● Objective
Copy the rows below verbatim, starting at the line with "Viewport: 1275px width, 495px" and ending at the line with "pos(919,280)", with both of those lines included.

● Task input
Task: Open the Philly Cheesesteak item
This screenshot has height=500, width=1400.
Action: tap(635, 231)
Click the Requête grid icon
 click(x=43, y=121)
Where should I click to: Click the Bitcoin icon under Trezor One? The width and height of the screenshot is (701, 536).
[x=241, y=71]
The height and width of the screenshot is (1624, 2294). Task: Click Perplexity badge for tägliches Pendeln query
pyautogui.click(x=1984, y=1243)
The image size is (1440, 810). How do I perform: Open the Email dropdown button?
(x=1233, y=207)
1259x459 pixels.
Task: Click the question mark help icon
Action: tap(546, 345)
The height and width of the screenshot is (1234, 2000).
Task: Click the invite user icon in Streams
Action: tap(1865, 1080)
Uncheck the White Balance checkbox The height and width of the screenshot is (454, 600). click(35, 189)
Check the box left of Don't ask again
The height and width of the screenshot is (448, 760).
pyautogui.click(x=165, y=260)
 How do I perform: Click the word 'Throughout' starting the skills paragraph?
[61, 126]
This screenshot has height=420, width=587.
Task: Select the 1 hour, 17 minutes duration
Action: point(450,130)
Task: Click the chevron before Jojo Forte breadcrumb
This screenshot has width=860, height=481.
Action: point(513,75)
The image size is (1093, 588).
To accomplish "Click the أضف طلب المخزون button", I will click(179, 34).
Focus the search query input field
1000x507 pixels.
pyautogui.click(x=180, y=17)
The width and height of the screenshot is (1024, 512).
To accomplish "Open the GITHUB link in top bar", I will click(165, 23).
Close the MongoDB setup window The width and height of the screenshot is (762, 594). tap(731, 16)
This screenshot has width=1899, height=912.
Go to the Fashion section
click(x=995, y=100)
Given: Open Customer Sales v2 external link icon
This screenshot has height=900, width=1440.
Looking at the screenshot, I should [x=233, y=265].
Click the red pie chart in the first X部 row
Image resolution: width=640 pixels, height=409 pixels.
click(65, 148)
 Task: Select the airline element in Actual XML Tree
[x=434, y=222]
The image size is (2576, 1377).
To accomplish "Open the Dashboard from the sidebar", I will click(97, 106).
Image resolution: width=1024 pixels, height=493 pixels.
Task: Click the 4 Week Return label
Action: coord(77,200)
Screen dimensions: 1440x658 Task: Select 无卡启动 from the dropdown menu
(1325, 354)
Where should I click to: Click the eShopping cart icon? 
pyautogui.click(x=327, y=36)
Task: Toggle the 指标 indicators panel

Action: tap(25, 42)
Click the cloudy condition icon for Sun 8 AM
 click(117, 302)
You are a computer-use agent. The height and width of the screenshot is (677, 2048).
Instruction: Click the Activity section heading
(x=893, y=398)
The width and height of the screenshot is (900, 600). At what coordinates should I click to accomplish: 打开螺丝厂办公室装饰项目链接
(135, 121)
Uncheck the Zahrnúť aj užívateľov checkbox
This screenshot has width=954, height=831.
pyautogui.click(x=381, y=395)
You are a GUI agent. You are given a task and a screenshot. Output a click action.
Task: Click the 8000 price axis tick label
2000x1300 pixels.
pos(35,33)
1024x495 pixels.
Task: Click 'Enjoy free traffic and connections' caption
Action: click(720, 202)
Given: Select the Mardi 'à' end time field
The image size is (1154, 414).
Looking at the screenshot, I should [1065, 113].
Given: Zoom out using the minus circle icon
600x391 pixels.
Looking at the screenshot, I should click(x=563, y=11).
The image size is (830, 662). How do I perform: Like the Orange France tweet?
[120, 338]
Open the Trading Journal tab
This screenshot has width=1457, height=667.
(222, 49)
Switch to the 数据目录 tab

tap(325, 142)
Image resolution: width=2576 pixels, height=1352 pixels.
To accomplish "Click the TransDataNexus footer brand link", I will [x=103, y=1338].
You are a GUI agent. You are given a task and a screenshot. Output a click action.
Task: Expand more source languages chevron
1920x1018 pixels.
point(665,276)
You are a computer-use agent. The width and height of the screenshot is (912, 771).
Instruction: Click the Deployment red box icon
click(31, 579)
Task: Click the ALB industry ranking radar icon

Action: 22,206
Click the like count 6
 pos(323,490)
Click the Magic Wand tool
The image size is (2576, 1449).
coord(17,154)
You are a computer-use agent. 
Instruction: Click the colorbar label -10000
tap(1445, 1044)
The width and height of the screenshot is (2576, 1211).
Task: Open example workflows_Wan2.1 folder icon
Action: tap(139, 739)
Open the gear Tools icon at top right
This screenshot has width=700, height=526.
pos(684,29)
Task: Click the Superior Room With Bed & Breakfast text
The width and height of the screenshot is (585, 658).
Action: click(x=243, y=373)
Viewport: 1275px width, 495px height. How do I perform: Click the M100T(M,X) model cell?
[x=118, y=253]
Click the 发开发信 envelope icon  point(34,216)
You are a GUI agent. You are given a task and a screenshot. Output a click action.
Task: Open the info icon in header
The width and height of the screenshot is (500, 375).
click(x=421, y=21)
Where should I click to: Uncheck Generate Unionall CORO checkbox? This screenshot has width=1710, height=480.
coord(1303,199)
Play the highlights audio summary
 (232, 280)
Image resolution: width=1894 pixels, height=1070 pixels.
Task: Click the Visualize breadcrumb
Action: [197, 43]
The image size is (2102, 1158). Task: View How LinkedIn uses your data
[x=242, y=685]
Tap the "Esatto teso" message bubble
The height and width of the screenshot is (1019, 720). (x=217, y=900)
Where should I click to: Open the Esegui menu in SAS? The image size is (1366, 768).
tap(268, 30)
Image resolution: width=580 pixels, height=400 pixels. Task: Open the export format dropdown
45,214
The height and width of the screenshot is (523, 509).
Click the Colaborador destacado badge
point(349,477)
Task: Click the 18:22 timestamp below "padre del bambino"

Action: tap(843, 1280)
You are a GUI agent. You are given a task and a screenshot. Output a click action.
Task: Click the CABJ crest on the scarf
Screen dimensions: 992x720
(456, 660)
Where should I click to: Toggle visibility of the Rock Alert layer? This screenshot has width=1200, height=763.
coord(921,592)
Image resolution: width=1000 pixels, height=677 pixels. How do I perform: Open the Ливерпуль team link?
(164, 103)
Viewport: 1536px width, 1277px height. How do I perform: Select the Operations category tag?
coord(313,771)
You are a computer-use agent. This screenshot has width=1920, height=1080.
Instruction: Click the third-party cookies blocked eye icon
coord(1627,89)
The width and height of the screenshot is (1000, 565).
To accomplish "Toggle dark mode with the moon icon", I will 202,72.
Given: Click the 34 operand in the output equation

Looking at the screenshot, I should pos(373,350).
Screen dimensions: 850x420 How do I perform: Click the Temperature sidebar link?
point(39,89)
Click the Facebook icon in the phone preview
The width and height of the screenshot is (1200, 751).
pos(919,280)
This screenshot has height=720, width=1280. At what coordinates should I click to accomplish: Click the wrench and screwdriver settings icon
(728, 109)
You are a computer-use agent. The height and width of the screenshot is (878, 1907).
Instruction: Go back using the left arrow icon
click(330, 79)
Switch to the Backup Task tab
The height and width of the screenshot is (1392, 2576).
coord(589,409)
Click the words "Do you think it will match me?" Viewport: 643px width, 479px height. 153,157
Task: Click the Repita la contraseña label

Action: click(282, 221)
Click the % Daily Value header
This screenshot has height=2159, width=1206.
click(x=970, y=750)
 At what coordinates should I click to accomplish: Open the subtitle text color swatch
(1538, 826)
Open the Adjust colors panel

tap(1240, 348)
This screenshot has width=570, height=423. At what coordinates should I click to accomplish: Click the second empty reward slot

● Solution below
Viewport: 1275px width, 495px height. How do I perform: Click the M100T(M,X) model cell?
[x=118, y=253]
Click the 发开发信 envelope icon  point(34,216)
You are a GUI agent. You are given a task and a screenshot. Output a click action.
Task: Open the info icon in header
The width and height of the screenshot is (500, 375).
click(x=421, y=21)
Where should I click to: Uncheck Generate Unionall CORO checkbox? This screenshot has width=1710, height=480.
coord(1303,199)
Play the highlights audio summary
 (232, 280)
Image resolution: width=1894 pixels, height=1070 pixels.
Task: Click the Visualize breadcrumb
Action: [197, 43]
The image size is (2102, 1158). Task: View How LinkedIn uses your data
[x=242, y=685]
Tap the "Esatto teso" message bubble
The height and width of the screenshot is (1019, 720). (x=217, y=900)
Where should I click to: Open the Esegui menu in SAS? The image size is (1366, 768).
tap(268, 30)
Image resolution: width=580 pixels, height=400 pixels. Task: Open the export format dropdown
45,214
The height and width of the screenshot is (523, 509).
Click the Colaborador destacado badge
point(349,477)
Task: Click the 18:22 timestamp below "padre del bambino"

Action: tap(843, 1280)
You are a GUI agent. You are given a task and a screenshot. Output a click action.
Task: Click the CABJ crest on the scarf
Screen dimensions: 992x720
(456, 660)
Where should I click to: Toggle visibility of the Rock Alert layer? This screenshot has width=1200, height=763.
coord(921,592)
Image resolution: width=1000 pixels, height=677 pixels. How do I perform: Open the Ливерпуль team link?
(164, 103)
Viewport: 1536px width, 1277px height. How do I perform: Select the Operations category tag?
coord(313,771)
You are a computer-use agent. This screenshot has width=1920, height=1080.
Instruction: Click the third-party cookies blocked eye icon
coord(1627,89)
The width and height of the screenshot is (1000, 565).
To accomplish "Toggle dark mode with the moon icon", I will 202,72.
Given: Click the 34 operand in the output equation

Looking at the screenshot, I should pos(373,350).
Screen dimensions: 850x420 How do I perform: Click the Temperature sidebar link?
point(39,89)
Click the Facebook icon in the phone preview
The width and height of the screenshot is (1200, 751).
pos(919,280)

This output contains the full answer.